### STATED GOAL
Copy every line of the listing below word for word.

### DATA SHOWN
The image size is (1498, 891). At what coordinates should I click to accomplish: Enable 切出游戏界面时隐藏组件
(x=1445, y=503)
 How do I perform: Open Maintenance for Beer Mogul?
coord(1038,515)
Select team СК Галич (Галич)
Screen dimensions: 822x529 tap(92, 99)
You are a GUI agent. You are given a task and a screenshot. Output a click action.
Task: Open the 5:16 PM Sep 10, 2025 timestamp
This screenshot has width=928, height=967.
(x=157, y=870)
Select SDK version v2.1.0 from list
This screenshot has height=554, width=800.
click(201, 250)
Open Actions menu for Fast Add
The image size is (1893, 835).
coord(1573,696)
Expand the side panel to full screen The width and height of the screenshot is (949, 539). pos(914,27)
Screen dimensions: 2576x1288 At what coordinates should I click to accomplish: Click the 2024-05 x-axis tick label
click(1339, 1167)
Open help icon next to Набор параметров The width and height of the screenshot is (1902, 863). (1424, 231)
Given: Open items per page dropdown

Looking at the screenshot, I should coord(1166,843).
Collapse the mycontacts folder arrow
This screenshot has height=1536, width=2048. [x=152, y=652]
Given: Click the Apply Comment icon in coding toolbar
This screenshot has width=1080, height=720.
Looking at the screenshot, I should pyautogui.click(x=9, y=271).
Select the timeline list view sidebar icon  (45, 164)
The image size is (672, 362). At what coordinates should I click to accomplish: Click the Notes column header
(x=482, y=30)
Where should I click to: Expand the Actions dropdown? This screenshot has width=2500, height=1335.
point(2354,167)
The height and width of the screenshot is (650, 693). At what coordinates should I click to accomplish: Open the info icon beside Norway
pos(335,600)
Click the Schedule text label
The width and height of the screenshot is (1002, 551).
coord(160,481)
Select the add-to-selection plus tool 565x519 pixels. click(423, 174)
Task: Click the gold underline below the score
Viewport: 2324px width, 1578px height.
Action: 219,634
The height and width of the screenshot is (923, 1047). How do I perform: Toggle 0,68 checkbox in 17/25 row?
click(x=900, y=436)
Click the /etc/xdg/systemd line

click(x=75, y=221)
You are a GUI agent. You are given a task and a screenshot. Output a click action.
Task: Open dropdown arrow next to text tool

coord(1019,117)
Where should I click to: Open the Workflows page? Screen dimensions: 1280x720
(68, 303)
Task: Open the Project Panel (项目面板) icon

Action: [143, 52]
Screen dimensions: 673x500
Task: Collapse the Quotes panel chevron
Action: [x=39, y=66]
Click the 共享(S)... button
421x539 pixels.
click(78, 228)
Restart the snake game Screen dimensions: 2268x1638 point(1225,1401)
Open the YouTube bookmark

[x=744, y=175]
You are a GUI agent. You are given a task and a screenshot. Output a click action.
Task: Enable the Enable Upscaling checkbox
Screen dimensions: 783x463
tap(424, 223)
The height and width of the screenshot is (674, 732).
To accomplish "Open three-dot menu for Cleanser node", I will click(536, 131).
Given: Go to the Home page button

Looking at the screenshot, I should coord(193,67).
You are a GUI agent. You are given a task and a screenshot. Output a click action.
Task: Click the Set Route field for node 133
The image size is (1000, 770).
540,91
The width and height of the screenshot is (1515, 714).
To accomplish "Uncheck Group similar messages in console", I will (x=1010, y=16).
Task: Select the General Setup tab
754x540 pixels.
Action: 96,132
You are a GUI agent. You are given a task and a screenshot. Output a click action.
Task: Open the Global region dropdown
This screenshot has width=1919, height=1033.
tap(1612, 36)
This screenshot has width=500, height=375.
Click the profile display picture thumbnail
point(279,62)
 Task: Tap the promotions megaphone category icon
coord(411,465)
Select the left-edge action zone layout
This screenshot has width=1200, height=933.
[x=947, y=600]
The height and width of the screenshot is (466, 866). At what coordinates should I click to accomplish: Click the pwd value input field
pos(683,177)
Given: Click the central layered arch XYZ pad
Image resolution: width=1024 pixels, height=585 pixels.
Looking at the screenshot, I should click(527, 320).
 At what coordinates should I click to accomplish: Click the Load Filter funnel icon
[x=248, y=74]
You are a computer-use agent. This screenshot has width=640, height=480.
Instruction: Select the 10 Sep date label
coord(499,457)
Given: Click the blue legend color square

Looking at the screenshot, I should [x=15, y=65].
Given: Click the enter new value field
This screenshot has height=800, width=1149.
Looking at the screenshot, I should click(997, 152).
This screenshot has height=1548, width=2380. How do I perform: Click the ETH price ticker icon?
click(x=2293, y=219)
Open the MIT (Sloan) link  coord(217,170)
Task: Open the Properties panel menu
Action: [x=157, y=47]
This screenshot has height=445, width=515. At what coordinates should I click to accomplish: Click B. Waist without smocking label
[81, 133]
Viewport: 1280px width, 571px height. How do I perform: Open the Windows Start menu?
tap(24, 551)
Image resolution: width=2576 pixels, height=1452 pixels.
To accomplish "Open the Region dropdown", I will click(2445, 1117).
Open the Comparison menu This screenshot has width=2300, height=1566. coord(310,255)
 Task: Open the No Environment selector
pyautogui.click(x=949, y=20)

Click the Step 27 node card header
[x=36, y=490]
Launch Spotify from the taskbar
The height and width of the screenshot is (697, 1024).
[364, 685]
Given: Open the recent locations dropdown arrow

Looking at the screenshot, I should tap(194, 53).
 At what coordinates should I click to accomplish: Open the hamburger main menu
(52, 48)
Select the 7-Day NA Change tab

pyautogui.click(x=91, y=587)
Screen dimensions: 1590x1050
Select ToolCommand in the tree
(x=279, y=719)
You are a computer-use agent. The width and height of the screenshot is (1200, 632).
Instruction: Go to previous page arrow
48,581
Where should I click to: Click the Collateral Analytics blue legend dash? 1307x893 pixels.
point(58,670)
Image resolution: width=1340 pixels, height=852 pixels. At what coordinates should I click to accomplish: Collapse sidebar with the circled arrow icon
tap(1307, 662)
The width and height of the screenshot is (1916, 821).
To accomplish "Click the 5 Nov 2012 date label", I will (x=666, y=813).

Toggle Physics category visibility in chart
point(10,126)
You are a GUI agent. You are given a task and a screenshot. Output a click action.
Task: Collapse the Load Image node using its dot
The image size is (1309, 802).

### OUTPUT OF THE TASK
The image size is (1498, 891). At what coordinates should I click to accomplish: Enable 切出游戏界面时隐藏组件
(x=1445, y=503)
 How do I perform: Open Maintenance for Beer Mogul?
coord(1038,515)
Select team СК Галич (Галич)
Screen dimensions: 822x529 tap(92, 99)
You are a GUI agent. You are given a task and a screenshot. Output a click action.
Task: Open the 5:16 PM Sep 10, 2025 timestamp
This screenshot has width=928, height=967.
(x=157, y=870)
Select SDK version v2.1.0 from list
This screenshot has height=554, width=800.
click(201, 250)
Open Actions menu for Fast Add
The image size is (1893, 835).
coord(1573,696)
Expand the side panel to full screen The width and height of the screenshot is (949, 539). pos(914,27)
Screen dimensions: 2576x1288 At what coordinates should I click to accomplish: Click the 2024-05 x-axis tick label
click(1339, 1167)
Open help icon next to Набор параметров The width and height of the screenshot is (1902, 863). (1424, 231)
Given: Open items per page dropdown

Looking at the screenshot, I should coord(1166,843).
Collapse the mycontacts folder arrow
This screenshot has height=1536, width=2048. [x=152, y=652]
Given: Click the Apply Comment icon in coding toolbar
This screenshot has width=1080, height=720.
Looking at the screenshot, I should pyautogui.click(x=9, y=271).
Select the timeline list view sidebar icon  (45, 164)
The image size is (672, 362). At what coordinates should I click to accomplish: Click the Notes column header
(x=482, y=30)
Where should I click to: Expand the Actions dropdown? This screenshot has width=2500, height=1335.
point(2354,167)
The height and width of the screenshot is (650, 693). At what coordinates should I click to accomplish: Open the info icon beside Norway
pos(335,600)
Click the Schedule text label
The width and height of the screenshot is (1002, 551).
coord(160,481)
Select the add-to-selection plus tool 565x519 pixels. click(423, 174)
Task: Click the gold underline below the score
Viewport: 2324px width, 1578px height.
Action: 219,634
The height and width of the screenshot is (923, 1047). How do I perform: Toggle 0,68 checkbox in 17/25 row?
click(x=900, y=436)
Click the /etc/xdg/systemd line

click(x=75, y=221)
You are a GUI agent. You are given a task and a screenshot. Output a click action.
Task: Open dropdown arrow next to text tool

coord(1019,117)
Where should I click to: Open the Workflows page? Screen dimensions: 1280x720
(68, 303)
Task: Open the Project Panel (项目面板) icon

Action: [143, 52]
Screen dimensions: 673x500
Task: Collapse the Quotes panel chevron
Action: [x=39, y=66]
Click the 共享(S)... button
421x539 pixels.
click(78, 228)
Restart the snake game Screen dimensions: 2268x1638 point(1225,1401)
Open the YouTube bookmark

[x=744, y=175]
You are a GUI agent. You are given a task and a screenshot. Output a click action.
Task: Enable the Enable Upscaling checkbox
Screen dimensions: 783x463
tap(424, 223)
The height and width of the screenshot is (674, 732).
To accomplish "Open three-dot menu for Cleanser node", I will click(536, 131).
Given: Go to the Home page button

Looking at the screenshot, I should coord(193,67).
You are a GUI agent. You are given a task and a screenshot. Output a click action.
Task: Click the Set Route field for node 133
The image size is (1000, 770).
540,91
The width and height of the screenshot is (1515, 714).
To accomplish "Uncheck Group similar messages in console", I will (x=1010, y=16).
Task: Select the General Setup tab
754x540 pixels.
Action: 96,132
You are a GUI agent. You are given a task and a screenshot. Output a click action.
Task: Open the Global region dropdown
This screenshot has width=1919, height=1033.
tap(1612, 36)
This screenshot has width=500, height=375.
Click the profile display picture thumbnail
point(279,62)
 Task: Tap the promotions megaphone category icon
coord(411,465)
Select the left-edge action zone layout
This screenshot has width=1200, height=933.
[x=947, y=600]
The height and width of the screenshot is (466, 866). At what coordinates should I click to accomplish: Click the pwd value input field
pos(683,177)
Given: Click the central layered arch XYZ pad
Image resolution: width=1024 pixels, height=585 pixels.
Looking at the screenshot, I should click(527, 320).
 At what coordinates should I click to accomplish: Click the Load Filter funnel icon
[x=248, y=74]
You are a computer-use agent. This screenshot has width=640, height=480.
Instruction: Select the 10 Sep date label
coord(499,457)
Given: Click the blue legend color square

Looking at the screenshot, I should [x=15, y=65].
Given: Click the enter new value field
This screenshot has height=800, width=1149.
Looking at the screenshot, I should click(997, 152).
This screenshot has height=1548, width=2380. How do I perform: Click the ETH price ticker icon?
click(x=2293, y=219)
Open the MIT (Sloan) link  coord(217,170)
Task: Open the Properties panel menu
Action: [x=157, y=47]
This screenshot has height=445, width=515. At what coordinates should I click to accomplish: Click B. Waist without smocking label
[81, 133]
Viewport: 1280px width, 571px height. How do I perform: Open the Windows Start menu?
tap(24, 551)
Image resolution: width=2576 pixels, height=1452 pixels.
To accomplish "Open the Region dropdown", I will click(2445, 1117).
Open the Comparison menu This screenshot has width=2300, height=1566. coord(310,255)
 Task: Open the No Environment selector
pyautogui.click(x=949, y=20)

Click the Step 27 node card header
[x=36, y=490]
Launch Spotify from the taskbar
The height and width of the screenshot is (697, 1024).
[364, 685]
Given: Open the recent locations dropdown arrow

Looking at the screenshot, I should tap(194, 53).
 At what coordinates should I click to accomplish: Open the hamburger main menu
(52, 48)
Select the 7-Day NA Change tab

pyautogui.click(x=91, y=587)
Screen dimensions: 1590x1050
Select ToolCommand in the tree
(x=279, y=719)
You are a computer-use agent. The width and height of the screenshot is (1200, 632).
Instruction: Go to previous page arrow
48,581
Where should I click to: Click the Collateral Analytics blue legend dash? 1307x893 pixels.
point(58,670)
Image resolution: width=1340 pixels, height=852 pixels. At what coordinates should I click to accomplish: Collapse sidebar with the circled arrow icon
tap(1307, 662)
The width and height of the screenshot is (1916, 821).
To accomplish "Click the 5 Nov 2012 date label", I will (x=666, y=813).

Toggle Physics category visibility in chart
point(10,126)
You are a GUI agent. You are given a task and a screenshot. Output a click action.
Task: Collapse the Load Image node using its dot
The image size is (1309, 802).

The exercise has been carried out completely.